§ **Supplied records**
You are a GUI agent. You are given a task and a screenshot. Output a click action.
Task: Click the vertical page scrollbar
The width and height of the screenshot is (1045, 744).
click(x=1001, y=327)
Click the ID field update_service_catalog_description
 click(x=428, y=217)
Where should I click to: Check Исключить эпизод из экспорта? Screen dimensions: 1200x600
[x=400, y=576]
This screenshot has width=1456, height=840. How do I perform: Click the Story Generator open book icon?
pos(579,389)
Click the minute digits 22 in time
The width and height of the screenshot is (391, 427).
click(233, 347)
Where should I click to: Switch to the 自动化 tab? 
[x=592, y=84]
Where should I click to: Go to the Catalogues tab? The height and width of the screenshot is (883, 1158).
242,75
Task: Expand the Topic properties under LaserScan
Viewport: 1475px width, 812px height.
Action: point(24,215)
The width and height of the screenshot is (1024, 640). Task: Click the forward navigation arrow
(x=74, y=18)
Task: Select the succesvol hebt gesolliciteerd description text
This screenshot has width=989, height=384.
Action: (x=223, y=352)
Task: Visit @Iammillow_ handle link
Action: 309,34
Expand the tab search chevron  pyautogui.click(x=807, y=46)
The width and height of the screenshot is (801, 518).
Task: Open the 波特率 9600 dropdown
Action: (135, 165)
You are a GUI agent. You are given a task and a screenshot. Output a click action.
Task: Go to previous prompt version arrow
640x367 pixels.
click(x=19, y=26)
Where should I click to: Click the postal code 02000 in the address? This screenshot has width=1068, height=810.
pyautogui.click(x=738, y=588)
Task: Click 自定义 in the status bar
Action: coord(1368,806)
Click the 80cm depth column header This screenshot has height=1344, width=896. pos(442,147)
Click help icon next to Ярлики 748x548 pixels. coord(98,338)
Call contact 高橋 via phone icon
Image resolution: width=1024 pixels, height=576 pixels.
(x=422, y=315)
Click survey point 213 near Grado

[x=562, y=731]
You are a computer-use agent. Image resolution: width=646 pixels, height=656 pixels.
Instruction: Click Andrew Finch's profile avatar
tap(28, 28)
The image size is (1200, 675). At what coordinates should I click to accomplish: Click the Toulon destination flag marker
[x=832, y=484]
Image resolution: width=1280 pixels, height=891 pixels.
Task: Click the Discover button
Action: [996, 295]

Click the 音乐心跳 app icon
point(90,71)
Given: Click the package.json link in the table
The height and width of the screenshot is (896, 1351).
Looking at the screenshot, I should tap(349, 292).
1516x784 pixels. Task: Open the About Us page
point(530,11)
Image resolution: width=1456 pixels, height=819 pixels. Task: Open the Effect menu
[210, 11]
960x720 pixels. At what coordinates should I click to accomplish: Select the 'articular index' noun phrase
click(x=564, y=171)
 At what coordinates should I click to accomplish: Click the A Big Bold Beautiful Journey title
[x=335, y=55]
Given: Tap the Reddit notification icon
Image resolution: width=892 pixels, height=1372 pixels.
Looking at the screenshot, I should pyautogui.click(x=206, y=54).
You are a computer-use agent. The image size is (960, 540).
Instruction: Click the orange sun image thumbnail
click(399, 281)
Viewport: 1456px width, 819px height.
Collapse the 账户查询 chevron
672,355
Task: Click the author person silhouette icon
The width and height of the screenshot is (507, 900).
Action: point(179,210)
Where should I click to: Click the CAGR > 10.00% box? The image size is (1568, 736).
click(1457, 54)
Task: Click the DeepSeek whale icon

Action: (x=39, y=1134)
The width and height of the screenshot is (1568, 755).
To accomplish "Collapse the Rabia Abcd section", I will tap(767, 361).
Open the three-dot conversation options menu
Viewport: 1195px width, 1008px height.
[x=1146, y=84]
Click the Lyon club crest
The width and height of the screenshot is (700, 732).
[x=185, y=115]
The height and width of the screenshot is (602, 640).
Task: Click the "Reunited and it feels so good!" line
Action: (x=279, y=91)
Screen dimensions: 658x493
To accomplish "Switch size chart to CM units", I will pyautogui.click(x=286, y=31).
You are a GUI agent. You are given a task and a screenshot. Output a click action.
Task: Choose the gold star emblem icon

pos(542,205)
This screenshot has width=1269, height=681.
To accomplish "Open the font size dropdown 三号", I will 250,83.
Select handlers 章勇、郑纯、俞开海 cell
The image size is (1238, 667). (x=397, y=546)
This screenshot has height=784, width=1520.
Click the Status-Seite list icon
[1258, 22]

§ **Work to complete**
Please copy all of the records above word for word, leaving out no line.

§ **Response to the task**
You are a GUI agent. You are given a task and a screenshot. Output a click action.
Task: Click the vertical page scrollbar
The width and height of the screenshot is (1045, 744).
click(x=1001, y=327)
Click the ID field update_service_catalog_description
 click(x=428, y=217)
Where should I click to: Check Исключить эпизод из экспорта? Screen dimensions: 1200x600
[x=400, y=576]
This screenshot has width=1456, height=840. How do I perform: Click the Story Generator open book icon?
pos(579,389)
Click the minute digits 22 in time
The width and height of the screenshot is (391, 427).
click(233, 347)
Where should I click to: Switch to the 自动化 tab? 
[x=592, y=84]
Where should I click to: Go to the Catalogues tab? The height and width of the screenshot is (883, 1158).
242,75
Task: Expand the Topic properties under LaserScan
Viewport: 1475px width, 812px height.
Action: point(24,215)
The width and height of the screenshot is (1024, 640). Task: Click the forward navigation arrow
(x=74, y=18)
Task: Select the succesvol hebt gesolliciteerd description text
This screenshot has width=989, height=384.
Action: (x=223, y=352)
Task: Visit @Iammillow_ handle link
Action: 309,34
Expand the tab search chevron  pyautogui.click(x=807, y=46)
The width and height of the screenshot is (801, 518).
Task: Open the 波特率 9600 dropdown
Action: (135, 165)
You are a GUI agent. You are given a task and a screenshot. Output a click action.
Task: Go to previous prompt version arrow
640x367 pixels.
click(x=19, y=26)
Where should I click to: Click the postal code 02000 in the address? This screenshot has width=1068, height=810.
pyautogui.click(x=738, y=588)
Task: Click 自定义 in the status bar
Action: coord(1368,806)
Click the 80cm depth column header This screenshot has height=1344, width=896. pos(442,147)
Click help icon next to Ярлики 748x548 pixels. coord(98,338)
Call contact 高橋 via phone icon
Image resolution: width=1024 pixels, height=576 pixels.
(x=422, y=315)
Click survey point 213 near Grado

[x=562, y=731]
You are a computer-use agent. Image resolution: width=646 pixels, height=656 pixels.
Instruction: Click Andrew Finch's profile avatar
tap(28, 28)
The image size is (1200, 675). At what coordinates should I click to accomplish: Click the Toulon destination flag marker
[x=832, y=484]
Image resolution: width=1280 pixels, height=891 pixels.
Task: Click the Discover button
Action: [996, 295]

Click the 音乐心跳 app icon
point(90,71)
Given: Click the package.json link in the table
The height and width of the screenshot is (896, 1351).
Looking at the screenshot, I should tap(349, 292).
1516x784 pixels. Task: Open the About Us page
point(530,11)
Image resolution: width=1456 pixels, height=819 pixels. Task: Open the Effect menu
[210, 11]
960x720 pixels. At what coordinates should I click to accomplish: Select the 'articular index' noun phrase
click(x=564, y=171)
 At what coordinates should I click to accomplish: Click the A Big Bold Beautiful Journey title
[x=335, y=55]
Given: Tap the Reddit notification icon
Image resolution: width=892 pixels, height=1372 pixels.
Looking at the screenshot, I should pyautogui.click(x=206, y=54).
You are a computer-use agent. The image size is (960, 540).
Instruction: Click the orange sun image thumbnail
click(399, 281)
Viewport: 1456px width, 819px height.
Collapse the 账户查询 chevron
672,355
Task: Click the author person silhouette icon
The width and height of the screenshot is (507, 900).
Action: point(179,210)
Where should I click to: Click the CAGR > 10.00% box? The image size is (1568, 736).
click(1457, 54)
Task: Click the DeepSeek whale icon

Action: (x=39, y=1134)
The width and height of the screenshot is (1568, 755).
To accomplish "Collapse the Rabia Abcd section", I will tap(767, 361).
Open the three-dot conversation options menu
Viewport: 1195px width, 1008px height.
[x=1146, y=84]
Click the Lyon club crest
The width and height of the screenshot is (700, 732).
[x=185, y=115]
The height and width of the screenshot is (602, 640).
Task: Click the "Reunited and it feels so good!" line
Action: (x=279, y=91)
Screen dimensions: 658x493
To accomplish "Switch size chart to CM units", I will pyautogui.click(x=286, y=31).
You are a GUI agent. You are given a task and a screenshot. Output a click action.
Task: Choose the gold star emblem icon

pos(542,205)
This screenshot has width=1269, height=681.
To accomplish "Open the font size dropdown 三号", I will 250,83.
Select handlers 章勇、郑纯、俞开海 cell
The image size is (1238, 667). (x=397, y=546)
This screenshot has height=784, width=1520.
Click the Status-Seite list icon
[1258, 22]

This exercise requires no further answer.